Stored data
◆ ◆ ◆

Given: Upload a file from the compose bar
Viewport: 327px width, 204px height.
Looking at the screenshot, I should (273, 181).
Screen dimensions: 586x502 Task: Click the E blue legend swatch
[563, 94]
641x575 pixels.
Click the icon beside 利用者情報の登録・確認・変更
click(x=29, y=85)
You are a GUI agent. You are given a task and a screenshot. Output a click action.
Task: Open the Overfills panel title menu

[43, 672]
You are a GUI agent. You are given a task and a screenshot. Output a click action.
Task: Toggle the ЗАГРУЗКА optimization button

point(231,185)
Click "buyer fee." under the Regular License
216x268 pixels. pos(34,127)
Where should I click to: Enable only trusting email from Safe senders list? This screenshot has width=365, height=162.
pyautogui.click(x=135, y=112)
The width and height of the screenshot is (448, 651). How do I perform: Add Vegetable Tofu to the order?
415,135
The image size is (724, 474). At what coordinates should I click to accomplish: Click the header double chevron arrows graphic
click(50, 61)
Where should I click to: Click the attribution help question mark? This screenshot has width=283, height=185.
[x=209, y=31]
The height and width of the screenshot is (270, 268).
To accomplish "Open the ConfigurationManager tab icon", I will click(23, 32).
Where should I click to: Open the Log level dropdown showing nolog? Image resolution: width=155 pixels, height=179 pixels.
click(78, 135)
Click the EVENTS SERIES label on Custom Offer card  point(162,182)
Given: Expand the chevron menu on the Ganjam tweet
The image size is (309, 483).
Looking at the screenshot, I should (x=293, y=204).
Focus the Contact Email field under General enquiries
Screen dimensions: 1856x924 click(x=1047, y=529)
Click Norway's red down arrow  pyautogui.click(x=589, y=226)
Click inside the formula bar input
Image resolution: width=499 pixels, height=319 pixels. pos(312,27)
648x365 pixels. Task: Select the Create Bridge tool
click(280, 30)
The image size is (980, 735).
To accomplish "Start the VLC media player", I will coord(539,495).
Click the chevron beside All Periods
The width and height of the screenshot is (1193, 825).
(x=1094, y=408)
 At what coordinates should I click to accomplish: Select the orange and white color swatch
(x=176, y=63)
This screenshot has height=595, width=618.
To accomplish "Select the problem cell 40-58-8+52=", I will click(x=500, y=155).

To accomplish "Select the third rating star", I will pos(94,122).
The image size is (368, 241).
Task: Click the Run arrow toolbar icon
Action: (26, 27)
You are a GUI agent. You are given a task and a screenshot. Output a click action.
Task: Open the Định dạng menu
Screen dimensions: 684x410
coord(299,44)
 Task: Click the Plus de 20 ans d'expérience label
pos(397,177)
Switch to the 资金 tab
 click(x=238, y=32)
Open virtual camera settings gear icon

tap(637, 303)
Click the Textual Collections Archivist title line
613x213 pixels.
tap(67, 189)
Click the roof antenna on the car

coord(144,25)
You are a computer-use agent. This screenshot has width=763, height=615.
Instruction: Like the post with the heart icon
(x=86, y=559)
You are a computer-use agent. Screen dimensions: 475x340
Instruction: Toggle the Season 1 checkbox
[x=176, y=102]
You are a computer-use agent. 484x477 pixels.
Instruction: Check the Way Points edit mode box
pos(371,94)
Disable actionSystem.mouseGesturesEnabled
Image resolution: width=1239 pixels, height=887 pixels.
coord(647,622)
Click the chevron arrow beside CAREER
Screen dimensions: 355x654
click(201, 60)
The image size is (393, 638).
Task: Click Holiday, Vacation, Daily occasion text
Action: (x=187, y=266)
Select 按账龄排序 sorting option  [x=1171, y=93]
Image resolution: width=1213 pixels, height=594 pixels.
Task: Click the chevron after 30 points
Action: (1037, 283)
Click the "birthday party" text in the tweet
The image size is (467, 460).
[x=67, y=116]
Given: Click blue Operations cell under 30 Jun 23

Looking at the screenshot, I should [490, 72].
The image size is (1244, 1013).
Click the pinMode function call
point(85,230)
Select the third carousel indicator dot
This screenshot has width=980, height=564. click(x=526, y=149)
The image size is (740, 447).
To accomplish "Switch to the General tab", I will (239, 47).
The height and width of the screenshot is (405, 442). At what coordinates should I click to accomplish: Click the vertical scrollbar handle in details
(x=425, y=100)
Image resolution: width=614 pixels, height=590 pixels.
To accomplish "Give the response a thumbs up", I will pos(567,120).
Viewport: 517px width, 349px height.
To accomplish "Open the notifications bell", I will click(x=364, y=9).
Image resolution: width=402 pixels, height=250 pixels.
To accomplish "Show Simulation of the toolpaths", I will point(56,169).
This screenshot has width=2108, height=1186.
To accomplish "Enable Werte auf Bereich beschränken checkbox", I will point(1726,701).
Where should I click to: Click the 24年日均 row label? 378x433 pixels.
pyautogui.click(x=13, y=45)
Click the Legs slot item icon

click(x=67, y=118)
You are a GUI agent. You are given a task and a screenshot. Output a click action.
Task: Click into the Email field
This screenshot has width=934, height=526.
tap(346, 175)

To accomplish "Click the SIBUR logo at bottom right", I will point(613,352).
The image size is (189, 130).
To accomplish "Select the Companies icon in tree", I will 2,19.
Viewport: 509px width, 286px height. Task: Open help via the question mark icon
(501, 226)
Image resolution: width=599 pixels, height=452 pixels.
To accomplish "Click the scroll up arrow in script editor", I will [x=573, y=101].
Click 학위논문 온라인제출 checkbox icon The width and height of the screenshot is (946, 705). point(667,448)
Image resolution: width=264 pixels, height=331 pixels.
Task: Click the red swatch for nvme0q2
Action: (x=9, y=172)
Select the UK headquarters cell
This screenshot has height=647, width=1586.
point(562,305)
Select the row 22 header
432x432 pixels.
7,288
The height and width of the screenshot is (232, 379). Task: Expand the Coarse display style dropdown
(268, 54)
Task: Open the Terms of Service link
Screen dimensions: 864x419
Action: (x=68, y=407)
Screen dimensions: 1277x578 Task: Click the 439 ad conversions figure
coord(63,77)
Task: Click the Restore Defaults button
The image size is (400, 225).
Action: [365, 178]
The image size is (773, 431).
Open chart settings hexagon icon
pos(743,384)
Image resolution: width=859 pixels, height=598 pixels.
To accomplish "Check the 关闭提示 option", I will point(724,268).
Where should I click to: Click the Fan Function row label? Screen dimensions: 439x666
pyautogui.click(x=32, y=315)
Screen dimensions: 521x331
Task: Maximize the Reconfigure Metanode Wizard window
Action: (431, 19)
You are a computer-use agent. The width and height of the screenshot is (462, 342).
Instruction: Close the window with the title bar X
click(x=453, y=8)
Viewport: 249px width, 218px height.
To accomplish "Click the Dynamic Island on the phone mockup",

◆ ◆ ◆

**What is being asked:** Without changing anything, repeat every record above.

**Exercise output:**
Given: Upload a file from the compose bar
Viewport: 327px width, 204px height.
Looking at the screenshot, I should (273, 181).
Screen dimensions: 586x502 Task: Click the E blue legend swatch
[563, 94]
641x575 pixels.
Click the icon beside 利用者情報の登録・確認・変更
click(x=29, y=85)
You are a GUI agent. You are given a task and a screenshot. Output a click action.
Task: Open the Overfills panel title menu

[43, 672]
You are a GUI agent. You are given a task and a screenshot. Output a click action.
Task: Toggle the ЗАГРУЗКА optimization button

point(231,185)
Click "buyer fee." under the Regular License
216x268 pixels. pos(34,127)
Where should I click to: Enable only trusting email from Safe senders list? This screenshot has width=365, height=162.
pyautogui.click(x=135, y=112)
The width and height of the screenshot is (448, 651). How do I perform: Add Vegetable Tofu to the order?
415,135
The image size is (724, 474). At what coordinates should I click to accomplish: Click the header double chevron arrows graphic
click(50, 61)
Where should I click to: Click the attribution help question mark? This screenshot has width=283, height=185.
[x=209, y=31]
The height and width of the screenshot is (270, 268).
To accomplish "Open the ConfigurationManager tab icon", I will click(23, 32).
Where should I click to: Open the Log level dropdown showing nolog? Image resolution: width=155 pixels, height=179 pixels.
click(78, 135)
Click the EVENTS SERIES label on Custom Offer card  point(162,182)
Given: Expand the chevron menu on the Ganjam tweet
The image size is (309, 483).
Looking at the screenshot, I should (x=293, y=204).
Focus the Contact Email field under General enquiries
Screen dimensions: 1856x924 click(x=1047, y=529)
Click Norway's red down arrow  pyautogui.click(x=589, y=226)
Click inside the formula bar input
Image resolution: width=499 pixels, height=319 pixels. pos(312,27)
648x365 pixels. Task: Select the Create Bridge tool
click(280, 30)
The image size is (980, 735).
To accomplish "Start the VLC media player", I will coord(539,495).
Click the chevron beside All Periods
The width and height of the screenshot is (1193, 825).
(x=1094, y=408)
 At what coordinates should I click to accomplish: Select the orange and white color swatch
(x=176, y=63)
This screenshot has height=595, width=618.
To accomplish "Select the problem cell 40-58-8+52=", I will click(x=500, y=155).

To accomplish "Select the third rating star", I will pos(94,122).
The image size is (368, 241).
Task: Click the Run arrow toolbar icon
Action: (26, 27)
You are a GUI agent. You are given a task and a screenshot. Output a click action.
Task: Open the Định dạng menu
Screen dimensions: 684x410
coord(299,44)
 Task: Click the Plus de 20 ans d'expérience label
pos(397,177)
Switch to the 资金 tab
 click(x=238, y=32)
Open virtual camera settings gear icon

tap(637, 303)
Click the Textual Collections Archivist title line
613x213 pixels.
tap(67, 189)
Click the roof antenna on the car

coord(144,25)
You are a computer-use agent. This screenshot has width=763, height=615.
Instruction: Like the post with the heart icon
(x=86, y=559)
You are a computer-use agent. Screen dimensions: 475x340
Instruction: Toggle the Season 1 checkbox
[x=176, y=102]
You are a computer-use agent. 484x477 pixels.
Instruction: Check the Way Points edit mode box
pos(371,94)
Disable actionSystem.mouseGesturesEnabled
Image resolution: width=1239 pixels, height=887 pixels.
coord(647,622)
Click the chevron arrow beside CAREER
Screen dimensions: 355x654
click(201, 60)
The image size is (393, 638).
Task: Click Holiday, Vacation, Daily occasion text
Action: (x=187, y=266)
Select 按账龄排序 sorting option  [x=1171, y=93]
Image resolution: width=1213 pixels, height=594 pixels.
Task: Click the chevron after 30 points
Action: (1037, 283)
Click the "birthday party" text in the tweet
The image size is (467, 460).
[x=67, y=116]
Given: Click blue Operations cell under 30 Jun 23

Looking at the screenshot, I should [490, 72].
The image size is (1244, 1013).
Click the pinMode function call
point(85,230)
Select the third carousel indicator dot
This screenshot has width=980, height=564. click(x=526, y=149)
The image size is (740, 447).
To accomplish "Switch to the General tab", I will (239, 47).
The height and width of the screenshot is (405, 442). At what coordinates should I click to accomplish: Click the vertical scrollbar handle in details
(x=425, y=100)
Image resolution: width=614 pixels, height=590 pixels.
To accomplish "Give the response a thumbs up", I will pos(567,120).
Viewport: 517px width, 349px height.
To accomplish "Open the notifications bell", I will click(x=364, y=9).
Image resolution: width=402 pixels, height=250 pixels.
To accomplish "Show Simulation of the toolpaths", I will point(56,169).
This screenshot has width=2108, height=1186.
To accomplish "Enable Werte auf Bereich beschränken checkbox", I will point(1726,701).
Where should I click to: Click the 24年日均 row label? 378x433 pixels.
pyautogui.click(x=13, y=45)
Click the Legs slot item icon

click(x=67, y=118)
You are a GUI agent. You are given a task and a screenshot. Output a click action.
Task: Click into the Email field
This screenshot has width=934, height=526.
tap(346, 175)

To accomplish "Click the SIBUR logo at bottom right", I will point(613,352).
The image size is (189, 130).
To accomplish "Select the Companies icon in tree", I will 2,19.
Viewport: 509px width, 286px height. Task: Open help via the question mark icon
(501, 226)
Image resolution: width=599 pixels, height=452 pixels.
To accomplish "Click the scroll up arrow in script editor", I will [x=573, y=101].
Click 학위논문 온라인제출 checkbox icon The width and height of the screenshot is (946, 705). point(667,448)
Image resolution: width=264 pixels, height=331 pixels.
Task: Click the red swatch for nvme0q2
Action: (x=9, y=172)
Select the UK headquarters cell
This screenshot has height=647, width=1586.
point(562,305)
Select the row 22 header
432x432 pixels.
7,288
The height and width of the screenshot is (232, 379). Task: Expand the Coarse display style dropdown
(268, 54)
Task: Open the Terms of Service link
Screen dimensions: 864x419
Action: (x=68, y=407)
Screen dimensions: 1277x578 Task: Click the 439 ad conversions figure
coord(63,77)
Task: Click the Restore Defaults button
The image size is (400, 225).
Action: [365, 178]
The image size is (773, 431).
Open chart settings hexagon icon
pos(743,384)
Image resolution: width=859 pixels, height=598 pixels.
To accomplish "Check the 关闭提示 option", I will point(724,268).
Where should I click to: Click the Fan Function row label? Screen dimensions: 439x666
pyautogui.click(x=32, y=315)
Screen dimensions: 521x331
Task: Maximize the Reconfigure Metanode Wizard window
Action: (431, 19)
You are a computer-use agent. The width and height of the screenshot is (462, 342).
Instruction: Close the window with the title bar X
click(x=453, y=8)
Viewport: 249px width, 218px height.
To accomplish "Click the Dynamic Island on the phone mockup",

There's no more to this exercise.